日曜・月曜は愛知にてレッスン。日曜の夜には愛知にしては大雪が降って強烈に寒く、翌日大丈夫だろうかと心配になりました。結果として月曜には思ったより早く溶けてお越しになれない方もなく安心しました。お越し頂いた方も心配なさったかとも思います。お越し頂き有難うございました。

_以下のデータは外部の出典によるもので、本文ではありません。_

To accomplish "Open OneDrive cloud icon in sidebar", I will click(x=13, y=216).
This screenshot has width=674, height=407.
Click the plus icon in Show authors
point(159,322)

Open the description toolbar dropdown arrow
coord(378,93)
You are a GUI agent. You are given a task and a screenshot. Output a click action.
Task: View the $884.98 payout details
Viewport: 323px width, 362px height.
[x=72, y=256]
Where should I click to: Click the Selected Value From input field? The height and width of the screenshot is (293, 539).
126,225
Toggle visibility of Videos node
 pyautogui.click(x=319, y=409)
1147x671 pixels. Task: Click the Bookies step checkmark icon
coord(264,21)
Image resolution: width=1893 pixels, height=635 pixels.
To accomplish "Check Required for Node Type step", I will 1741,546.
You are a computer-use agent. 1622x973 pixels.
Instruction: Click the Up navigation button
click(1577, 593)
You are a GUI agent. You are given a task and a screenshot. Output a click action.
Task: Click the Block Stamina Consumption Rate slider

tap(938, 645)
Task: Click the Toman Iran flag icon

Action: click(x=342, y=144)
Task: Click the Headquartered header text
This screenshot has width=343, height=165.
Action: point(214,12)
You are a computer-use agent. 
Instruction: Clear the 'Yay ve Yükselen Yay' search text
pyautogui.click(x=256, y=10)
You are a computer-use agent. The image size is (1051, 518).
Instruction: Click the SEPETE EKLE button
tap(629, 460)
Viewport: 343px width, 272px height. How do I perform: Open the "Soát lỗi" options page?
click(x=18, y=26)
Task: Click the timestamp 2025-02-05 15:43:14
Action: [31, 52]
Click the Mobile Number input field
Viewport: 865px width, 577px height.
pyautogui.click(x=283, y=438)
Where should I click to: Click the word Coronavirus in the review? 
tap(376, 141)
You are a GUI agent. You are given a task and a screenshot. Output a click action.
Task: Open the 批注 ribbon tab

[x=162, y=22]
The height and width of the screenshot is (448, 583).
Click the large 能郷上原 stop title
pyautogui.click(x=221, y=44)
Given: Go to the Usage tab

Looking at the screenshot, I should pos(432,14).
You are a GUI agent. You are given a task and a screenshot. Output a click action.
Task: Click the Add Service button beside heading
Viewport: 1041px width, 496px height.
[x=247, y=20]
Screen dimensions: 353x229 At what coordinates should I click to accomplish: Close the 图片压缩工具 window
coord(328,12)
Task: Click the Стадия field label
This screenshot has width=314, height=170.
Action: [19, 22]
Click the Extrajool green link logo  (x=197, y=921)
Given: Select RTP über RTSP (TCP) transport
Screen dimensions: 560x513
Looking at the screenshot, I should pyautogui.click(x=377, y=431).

日曜夜。こんな雪、近年の愛知県ではとても珍しいのです
実際愛知県西部には大雪警報が出ていました
相当冷え込んだらしくパウダースノーなのはさらに珍しい

月曜朝の愛知の実家
愛知にしては大雪で雪かきが必要になることもとても珍しく
ただ午後には溶けてしまいましたが
先日購入のオールドヴァイオリン。鳴らすために弾きまくっている。「眠ってしまっているヴァイオリンを起こす」といった表現があって、楽器を購入した時には必要な作業。ヴァイオリンだけでなくギター類でも購入の度にガンガン弾いて弾いて弾きまくる。
レッスンも全てこの楽器でやっているし、空き時間には各練習曲や無伴奏曲を(練習曲や無伴奏曲はヴァイオリンをうまく鳴らすよう工夫されているため)。カイザー36曲、クロイツェル42曲、ローデ24曲、ドント24曲、ガヴィニエ24曲、それからテレマンの無伴奏12曲、バッハ無伴奏6曲、イザイ無伴奏6曲。鳴らすことが目的なので演奏のクオリティ無視だが一気に弾くとなかなか弾きごたえがあります^^;これだけ弾くと響きも変わってくる。
弾き込みに並行して製作者の見当をつけようと図鑑と見比べる。このヴァイオリンは製作者が判然としない。だが誰か、それもかなり腕のある製作者が作ったものであることは確実だ。評価に値しない話にならないレベルの楽器ではなく、図鑑に載りうるレベルの楽器だろうとは思う。
製作者が明確なヴァイオリンは答えが出てしまっていて面白みに欠ける。製作者不明の良い楽器について調べるのは楽しい。図鑑と照らし合わせながら「この製作者かな、でもちょっと違う」→「よく分からん」と結局結論は出ない。骨董の楽しみ^^;
パフリングの入れ方について大いに興味を持っている。

裏板右上のパフリングの入れ方、これだけを見れば「あれ」か「これ」かの「あれ」の形状だよなあ(コーナーの中心に向かわず下向きに向かう。ただ「あれ」でも必ずしもそうなっているわけでもない)。こういうのは偶然ではできるものではない。けれども、他の箇所は「あれ」の特徴とは異なる。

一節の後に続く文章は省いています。